[[ QUOTED PASSAGE open ]]

But the assumptions that the regulator used were plain daft. The algorithm sought to realign students’ predicted grades with the history of grades at their school.

You don’t have to be a mathematical genius to have realised that this would discriminate against bright pupils in otherwise low-achieving schools.

Why did no one at Ofqual spot that? Is it because many people have become so used to computers delivering answers that they have stopped thinking and questioning outcomes for themselves.

That loss of initiative, of logic and intellectual engagement has never been more potently illustrated than in Matt Lucas and David Walliams’ Little Britain sketches where a bored office worker mindlessly repeats ‘Computer says no’ to every inquiry from customers.

If it was just receptionists who were bamboozled by technology, that would be one thing. It is quite another when our leaders allow computers to make decisions which affect the lives of millions.

That is exactly what has happened with Covid-19.

The defining moment in the Government’s response to the epidemic came on March 16 when Boris Johnson presented a paper published that day by Professor Neil Ferguson of Imperial College.

It claimed that Britain would suffer 250,000 deaths from the disease if ministers continued with their policy of keeping the economy open. Within a week, we were in total lockdown.

As we are learning daily, the damage to the global and domestic economy, to our health and relationships, and to our children’s futures is incalculable. Worse is likely to come in the months ahead. 

Did it ever occur to the Prime Minister, to Health Secretary Matt Hancock or to their scientific advisers that the Imperial model might be wrong, the algorithm flawed? That trying to balance the country’s economic needs with its medical needs might be more sensible?

The defining moment in the Government's response to the epidemic came on March 16 when Boris Johnson presented Professor Neil Ferguson's paper

The defining moment in the Government’s response to the epidemic came on March 16 when Boris Johnson presented Professor Neil Ferguson’s paper

If it did, there is little sign of it. Professor Ferguson’s modelling was treated as if it was scientific gospel. In fact, the model proved to be unsatisfactory in many ways, and there were plenty of experts who warned about it. Scientists who ran the program found that it gave different results each time. Others have criticised its construction as a model developed to analyse influenza, not coronavirus.

Certainly many of the assumptions on which it was built are questionable. The program assumed that 0.9 per cent of those infected with the Covid-19 virus would die of the disease. Imperial College has since revised its estimate down to 0.66 per cent.

Another assumption was that because this strain of the coronavirus was new, everyone was susceptible to it.

Yet real-world evidence soon established that some people may have a natural resistance gained through exposure to other coronaviruses such as those which cause the common cold. On the Diamond Princess cruise ship, for example, only 17 per cent of passengers and crew caught the virus despite it being in circulation undetected for a fortnight.

Most damning of all, perhaps, is the evidence from Sweden. In April, scientists at Uppsala University ran a version of Ferguson’s program which predicted that unless the government there introduced a lockdown, 90,000 Swedes would die by the end of May.

No lockdown followed. Today the death toll stands at 5,790. It’s not as if Ferguson didn’t have form in this respect and surely our top scientists should have known that?

In 2002, he claimed that vCJD, the human form of mad cow disease, could kill between 50 and 50,000 Britons: a range so broad as to be meaningless but it caused panic. So far, 178 people have died from vCJD.

Three years later, Ferguson was at it again, foretelling of 200 million deaths globally from H5N1 avian flu. According to the World Health Organisation, it has killed just 455.

The grim truth is that throughout the Covid-19 crisis, ministers have hidden behind the modelling, calling it ‘the science’ and asserting it is beyond reproach.

The reality is different and we will be living with the consequences for years.

As for the future, one can only hope that ministers and advisers might want to rely on a machine far more impressive than any algorithm: the human brain.

[[ QUOTED PASSAGE closed ]]
[[ RECORD EXTRACTS open ]]

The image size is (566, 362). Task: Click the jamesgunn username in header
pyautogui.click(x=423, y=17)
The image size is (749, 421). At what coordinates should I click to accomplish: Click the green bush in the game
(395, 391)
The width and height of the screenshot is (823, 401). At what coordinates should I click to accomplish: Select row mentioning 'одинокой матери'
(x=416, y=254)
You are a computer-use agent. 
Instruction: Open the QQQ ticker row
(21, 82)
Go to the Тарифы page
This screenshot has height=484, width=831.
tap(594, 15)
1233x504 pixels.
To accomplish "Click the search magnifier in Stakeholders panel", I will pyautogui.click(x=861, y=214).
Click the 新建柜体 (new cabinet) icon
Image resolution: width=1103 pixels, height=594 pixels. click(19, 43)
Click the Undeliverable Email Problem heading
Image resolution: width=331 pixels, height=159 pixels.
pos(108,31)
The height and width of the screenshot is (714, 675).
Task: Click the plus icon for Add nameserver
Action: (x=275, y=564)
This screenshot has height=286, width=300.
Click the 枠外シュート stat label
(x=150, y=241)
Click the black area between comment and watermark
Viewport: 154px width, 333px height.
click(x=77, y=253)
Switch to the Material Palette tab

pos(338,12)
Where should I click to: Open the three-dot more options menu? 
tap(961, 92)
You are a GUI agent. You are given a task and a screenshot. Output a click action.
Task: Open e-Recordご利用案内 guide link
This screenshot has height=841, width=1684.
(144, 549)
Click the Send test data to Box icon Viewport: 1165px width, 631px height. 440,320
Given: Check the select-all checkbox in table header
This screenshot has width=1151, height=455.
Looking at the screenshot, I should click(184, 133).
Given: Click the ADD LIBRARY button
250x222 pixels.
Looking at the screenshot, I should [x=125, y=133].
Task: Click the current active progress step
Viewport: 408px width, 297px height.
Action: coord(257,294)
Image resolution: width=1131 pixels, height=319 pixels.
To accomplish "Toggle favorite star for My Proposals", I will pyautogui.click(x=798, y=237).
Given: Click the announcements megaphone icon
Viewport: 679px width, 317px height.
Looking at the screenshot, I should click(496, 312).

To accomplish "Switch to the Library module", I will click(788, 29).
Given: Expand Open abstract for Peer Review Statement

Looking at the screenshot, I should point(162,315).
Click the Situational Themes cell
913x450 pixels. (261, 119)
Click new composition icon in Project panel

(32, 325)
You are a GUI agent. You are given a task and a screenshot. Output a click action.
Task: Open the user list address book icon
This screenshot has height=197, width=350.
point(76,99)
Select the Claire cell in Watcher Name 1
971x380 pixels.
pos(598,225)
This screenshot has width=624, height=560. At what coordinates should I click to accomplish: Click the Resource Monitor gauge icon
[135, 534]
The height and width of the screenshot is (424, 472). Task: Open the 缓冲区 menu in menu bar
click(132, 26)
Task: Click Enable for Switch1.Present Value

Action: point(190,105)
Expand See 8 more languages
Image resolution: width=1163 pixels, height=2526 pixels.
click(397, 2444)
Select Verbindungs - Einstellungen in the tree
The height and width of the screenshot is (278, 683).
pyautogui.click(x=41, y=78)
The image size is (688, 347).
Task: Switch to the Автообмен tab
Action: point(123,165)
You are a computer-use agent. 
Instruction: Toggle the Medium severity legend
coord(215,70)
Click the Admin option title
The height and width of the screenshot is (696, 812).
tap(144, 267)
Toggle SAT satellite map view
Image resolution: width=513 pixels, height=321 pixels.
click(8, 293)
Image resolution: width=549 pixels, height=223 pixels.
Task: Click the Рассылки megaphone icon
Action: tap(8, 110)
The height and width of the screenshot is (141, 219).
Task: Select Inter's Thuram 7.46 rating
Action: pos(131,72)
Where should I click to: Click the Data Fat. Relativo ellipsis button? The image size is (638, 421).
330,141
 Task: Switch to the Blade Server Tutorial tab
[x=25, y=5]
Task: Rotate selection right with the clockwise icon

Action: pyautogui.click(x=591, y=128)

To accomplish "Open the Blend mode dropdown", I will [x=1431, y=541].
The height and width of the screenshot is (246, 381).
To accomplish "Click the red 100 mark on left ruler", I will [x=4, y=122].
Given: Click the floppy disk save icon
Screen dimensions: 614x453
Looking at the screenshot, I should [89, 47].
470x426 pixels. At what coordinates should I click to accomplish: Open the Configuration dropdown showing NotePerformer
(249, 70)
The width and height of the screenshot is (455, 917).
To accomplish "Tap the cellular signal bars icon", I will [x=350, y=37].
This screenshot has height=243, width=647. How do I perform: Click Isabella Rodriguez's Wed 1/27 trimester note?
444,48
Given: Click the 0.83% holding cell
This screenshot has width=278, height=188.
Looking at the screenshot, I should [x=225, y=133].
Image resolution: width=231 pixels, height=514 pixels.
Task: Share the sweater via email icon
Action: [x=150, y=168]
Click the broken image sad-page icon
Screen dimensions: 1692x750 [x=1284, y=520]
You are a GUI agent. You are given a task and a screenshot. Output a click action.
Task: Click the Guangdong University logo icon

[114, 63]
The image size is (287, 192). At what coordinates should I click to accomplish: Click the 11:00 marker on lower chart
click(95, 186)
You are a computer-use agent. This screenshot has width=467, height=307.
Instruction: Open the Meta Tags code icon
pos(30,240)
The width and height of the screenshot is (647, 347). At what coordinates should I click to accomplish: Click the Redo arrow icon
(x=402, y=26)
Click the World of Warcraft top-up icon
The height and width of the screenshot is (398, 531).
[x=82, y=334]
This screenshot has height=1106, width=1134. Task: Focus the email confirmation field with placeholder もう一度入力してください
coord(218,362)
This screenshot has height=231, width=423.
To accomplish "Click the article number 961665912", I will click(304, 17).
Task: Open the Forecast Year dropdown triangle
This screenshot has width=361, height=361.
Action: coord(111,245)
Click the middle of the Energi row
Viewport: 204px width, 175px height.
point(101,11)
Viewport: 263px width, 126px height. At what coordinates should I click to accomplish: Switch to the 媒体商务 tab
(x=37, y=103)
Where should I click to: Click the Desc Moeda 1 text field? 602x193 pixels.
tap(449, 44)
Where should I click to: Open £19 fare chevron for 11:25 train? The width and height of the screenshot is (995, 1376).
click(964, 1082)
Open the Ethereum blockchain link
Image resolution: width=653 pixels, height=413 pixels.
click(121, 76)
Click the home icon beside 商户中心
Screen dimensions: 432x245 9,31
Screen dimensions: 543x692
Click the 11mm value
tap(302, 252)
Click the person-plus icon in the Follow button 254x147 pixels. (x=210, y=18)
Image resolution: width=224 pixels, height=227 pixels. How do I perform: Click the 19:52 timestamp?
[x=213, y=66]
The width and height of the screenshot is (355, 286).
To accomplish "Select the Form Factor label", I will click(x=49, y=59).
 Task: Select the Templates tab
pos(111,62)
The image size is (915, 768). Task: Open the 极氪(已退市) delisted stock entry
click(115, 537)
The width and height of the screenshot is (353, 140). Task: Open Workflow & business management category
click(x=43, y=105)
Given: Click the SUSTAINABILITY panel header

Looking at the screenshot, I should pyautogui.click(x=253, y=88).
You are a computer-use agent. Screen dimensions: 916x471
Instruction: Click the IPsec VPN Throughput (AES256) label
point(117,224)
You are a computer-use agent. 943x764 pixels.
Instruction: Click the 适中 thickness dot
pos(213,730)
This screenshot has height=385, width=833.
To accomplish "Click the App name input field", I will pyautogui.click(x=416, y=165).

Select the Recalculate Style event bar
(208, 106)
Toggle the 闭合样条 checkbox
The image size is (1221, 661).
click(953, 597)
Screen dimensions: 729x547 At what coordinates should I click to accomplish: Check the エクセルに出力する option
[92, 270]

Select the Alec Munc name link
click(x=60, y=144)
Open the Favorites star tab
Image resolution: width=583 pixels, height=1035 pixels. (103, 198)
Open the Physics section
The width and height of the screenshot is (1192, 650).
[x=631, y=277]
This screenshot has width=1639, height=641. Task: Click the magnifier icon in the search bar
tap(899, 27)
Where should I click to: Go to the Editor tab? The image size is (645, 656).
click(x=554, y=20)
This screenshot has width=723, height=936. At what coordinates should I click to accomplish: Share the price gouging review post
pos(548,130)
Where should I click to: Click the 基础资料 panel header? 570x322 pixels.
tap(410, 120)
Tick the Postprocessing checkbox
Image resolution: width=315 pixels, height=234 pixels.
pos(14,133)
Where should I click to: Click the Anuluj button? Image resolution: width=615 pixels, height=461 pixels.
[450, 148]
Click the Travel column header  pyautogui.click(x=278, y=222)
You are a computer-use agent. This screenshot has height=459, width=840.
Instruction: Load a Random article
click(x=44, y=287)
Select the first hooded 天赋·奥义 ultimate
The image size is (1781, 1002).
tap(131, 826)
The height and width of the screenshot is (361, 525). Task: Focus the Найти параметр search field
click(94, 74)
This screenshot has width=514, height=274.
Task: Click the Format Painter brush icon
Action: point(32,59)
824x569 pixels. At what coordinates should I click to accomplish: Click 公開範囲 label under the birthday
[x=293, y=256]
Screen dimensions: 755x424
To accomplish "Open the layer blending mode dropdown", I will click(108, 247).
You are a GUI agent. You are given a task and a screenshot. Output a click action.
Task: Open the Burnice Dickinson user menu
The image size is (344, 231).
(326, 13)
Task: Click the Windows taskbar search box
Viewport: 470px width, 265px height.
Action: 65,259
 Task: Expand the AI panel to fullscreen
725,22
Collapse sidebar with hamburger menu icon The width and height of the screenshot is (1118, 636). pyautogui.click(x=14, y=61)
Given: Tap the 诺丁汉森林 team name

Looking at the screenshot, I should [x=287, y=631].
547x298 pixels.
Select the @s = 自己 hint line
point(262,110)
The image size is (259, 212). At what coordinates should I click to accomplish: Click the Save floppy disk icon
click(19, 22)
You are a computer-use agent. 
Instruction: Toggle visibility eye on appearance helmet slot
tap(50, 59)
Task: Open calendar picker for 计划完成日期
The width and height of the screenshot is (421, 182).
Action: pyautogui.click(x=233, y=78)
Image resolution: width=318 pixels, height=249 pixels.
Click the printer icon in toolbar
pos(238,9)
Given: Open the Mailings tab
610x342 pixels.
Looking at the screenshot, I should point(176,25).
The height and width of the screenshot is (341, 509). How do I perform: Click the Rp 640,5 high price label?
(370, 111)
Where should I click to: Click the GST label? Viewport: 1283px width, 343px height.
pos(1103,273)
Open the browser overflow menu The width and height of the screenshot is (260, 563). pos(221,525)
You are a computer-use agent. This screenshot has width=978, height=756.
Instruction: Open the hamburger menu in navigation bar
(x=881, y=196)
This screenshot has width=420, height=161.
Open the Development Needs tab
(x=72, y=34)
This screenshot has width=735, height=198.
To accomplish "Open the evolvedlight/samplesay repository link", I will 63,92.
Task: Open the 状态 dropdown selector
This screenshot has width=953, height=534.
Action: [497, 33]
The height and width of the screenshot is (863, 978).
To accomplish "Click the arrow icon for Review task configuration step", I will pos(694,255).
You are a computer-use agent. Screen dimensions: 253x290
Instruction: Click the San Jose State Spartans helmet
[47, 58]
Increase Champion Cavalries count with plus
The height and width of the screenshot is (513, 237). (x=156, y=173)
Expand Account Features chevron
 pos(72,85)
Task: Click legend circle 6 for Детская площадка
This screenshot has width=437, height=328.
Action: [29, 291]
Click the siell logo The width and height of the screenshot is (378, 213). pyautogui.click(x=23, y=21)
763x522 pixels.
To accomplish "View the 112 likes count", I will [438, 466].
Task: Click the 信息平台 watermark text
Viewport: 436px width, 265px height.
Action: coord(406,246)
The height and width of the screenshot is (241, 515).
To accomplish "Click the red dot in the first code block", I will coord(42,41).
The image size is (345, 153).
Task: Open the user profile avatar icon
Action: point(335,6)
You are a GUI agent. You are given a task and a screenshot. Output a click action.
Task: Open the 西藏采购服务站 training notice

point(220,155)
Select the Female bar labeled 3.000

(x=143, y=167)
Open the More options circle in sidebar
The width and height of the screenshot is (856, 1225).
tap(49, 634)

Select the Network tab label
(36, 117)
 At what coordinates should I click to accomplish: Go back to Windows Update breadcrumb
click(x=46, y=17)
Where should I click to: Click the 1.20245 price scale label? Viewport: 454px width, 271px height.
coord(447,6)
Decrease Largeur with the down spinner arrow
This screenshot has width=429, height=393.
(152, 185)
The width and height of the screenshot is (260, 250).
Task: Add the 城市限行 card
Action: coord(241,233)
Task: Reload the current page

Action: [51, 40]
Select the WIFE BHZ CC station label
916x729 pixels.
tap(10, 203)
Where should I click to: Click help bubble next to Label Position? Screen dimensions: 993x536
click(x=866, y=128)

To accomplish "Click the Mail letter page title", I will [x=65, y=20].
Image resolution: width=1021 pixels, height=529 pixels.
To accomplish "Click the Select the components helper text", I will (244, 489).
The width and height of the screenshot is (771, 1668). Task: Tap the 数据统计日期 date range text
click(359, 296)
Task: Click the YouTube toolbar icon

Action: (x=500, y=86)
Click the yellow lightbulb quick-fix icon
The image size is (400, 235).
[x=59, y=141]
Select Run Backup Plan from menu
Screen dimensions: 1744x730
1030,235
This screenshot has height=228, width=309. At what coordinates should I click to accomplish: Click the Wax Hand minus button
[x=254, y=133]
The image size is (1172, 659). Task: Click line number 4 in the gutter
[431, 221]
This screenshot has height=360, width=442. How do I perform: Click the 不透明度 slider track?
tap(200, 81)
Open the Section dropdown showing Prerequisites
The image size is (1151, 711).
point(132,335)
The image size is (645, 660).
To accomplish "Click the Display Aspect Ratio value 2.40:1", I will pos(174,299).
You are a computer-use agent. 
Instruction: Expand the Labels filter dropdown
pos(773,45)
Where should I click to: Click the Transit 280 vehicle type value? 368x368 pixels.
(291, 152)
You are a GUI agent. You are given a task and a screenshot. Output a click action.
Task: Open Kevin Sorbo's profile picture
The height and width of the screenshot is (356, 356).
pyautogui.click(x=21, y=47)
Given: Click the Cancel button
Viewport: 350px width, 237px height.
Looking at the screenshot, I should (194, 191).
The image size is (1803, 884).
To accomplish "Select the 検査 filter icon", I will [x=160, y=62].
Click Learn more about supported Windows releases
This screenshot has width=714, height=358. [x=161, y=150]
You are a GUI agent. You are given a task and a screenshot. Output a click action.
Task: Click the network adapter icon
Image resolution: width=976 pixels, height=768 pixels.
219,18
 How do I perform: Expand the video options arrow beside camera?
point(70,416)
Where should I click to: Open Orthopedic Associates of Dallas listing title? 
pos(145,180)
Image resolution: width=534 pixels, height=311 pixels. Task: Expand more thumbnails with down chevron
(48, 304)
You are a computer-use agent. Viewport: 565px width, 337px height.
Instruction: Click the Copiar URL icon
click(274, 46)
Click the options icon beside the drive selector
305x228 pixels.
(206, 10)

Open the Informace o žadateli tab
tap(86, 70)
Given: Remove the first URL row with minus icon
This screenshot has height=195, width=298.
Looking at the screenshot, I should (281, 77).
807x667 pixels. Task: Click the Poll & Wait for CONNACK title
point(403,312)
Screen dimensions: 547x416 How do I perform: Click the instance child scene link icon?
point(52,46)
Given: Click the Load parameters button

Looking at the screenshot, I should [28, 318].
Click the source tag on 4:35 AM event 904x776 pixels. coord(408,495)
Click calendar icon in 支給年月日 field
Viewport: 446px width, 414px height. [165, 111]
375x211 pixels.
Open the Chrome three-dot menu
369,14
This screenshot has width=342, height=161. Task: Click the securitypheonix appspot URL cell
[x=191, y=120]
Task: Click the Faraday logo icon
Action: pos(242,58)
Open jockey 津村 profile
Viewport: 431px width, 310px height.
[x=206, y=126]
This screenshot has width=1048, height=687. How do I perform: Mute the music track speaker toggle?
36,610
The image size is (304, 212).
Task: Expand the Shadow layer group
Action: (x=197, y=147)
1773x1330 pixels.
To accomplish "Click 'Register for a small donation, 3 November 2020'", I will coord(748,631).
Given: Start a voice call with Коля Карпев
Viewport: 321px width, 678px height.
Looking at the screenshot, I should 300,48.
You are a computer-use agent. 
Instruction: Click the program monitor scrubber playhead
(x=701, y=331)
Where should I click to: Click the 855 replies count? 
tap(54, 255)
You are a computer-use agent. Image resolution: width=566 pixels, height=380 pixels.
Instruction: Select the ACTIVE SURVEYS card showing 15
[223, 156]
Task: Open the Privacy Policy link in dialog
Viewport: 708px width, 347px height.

[[ RECORD EXTRACTS closed ]]

THINGS TO DO
- A) Could you echo the opinion piece word for word between "You don’t have" and "lives of millions.", inclusive?
- B) Which people are named in the opinion piece?
- C) According to the opinion piece, what percentage of passengers and crew on the Diamond Princess caught the virus?
The collected data come from a different source than the opinion piece.

ANSWERS TO THE PROBLEMS
- A)
You don’t have to be a mathematical genius to have realised that this would discriminate against bright pupils in otherwise low-achieving schools.

Why did no one at Ofqual spot that? Is it because many people have become so used to computers delivering answers that they have stopped thinking and questioning outcomes for themselves.

That loss of initiative, of logic and intellectual engagement has never been more potently illustrated than in Matt Lucas and David Walliams’ Little Britain sketches where a bored office worker mindlessly repeats ‘Computer says no’ to every inquiry from customers.

If it was just receptionists who were bamboozled by technology, that would be one thing. It is quite another when our leaders allow computers to make decisions which affect the lives of millions.

- B) Matt Lucas, David Walliams, Boris Johnson, Neil Ferguson, Matt Hancock

- C) Only 17 per cent.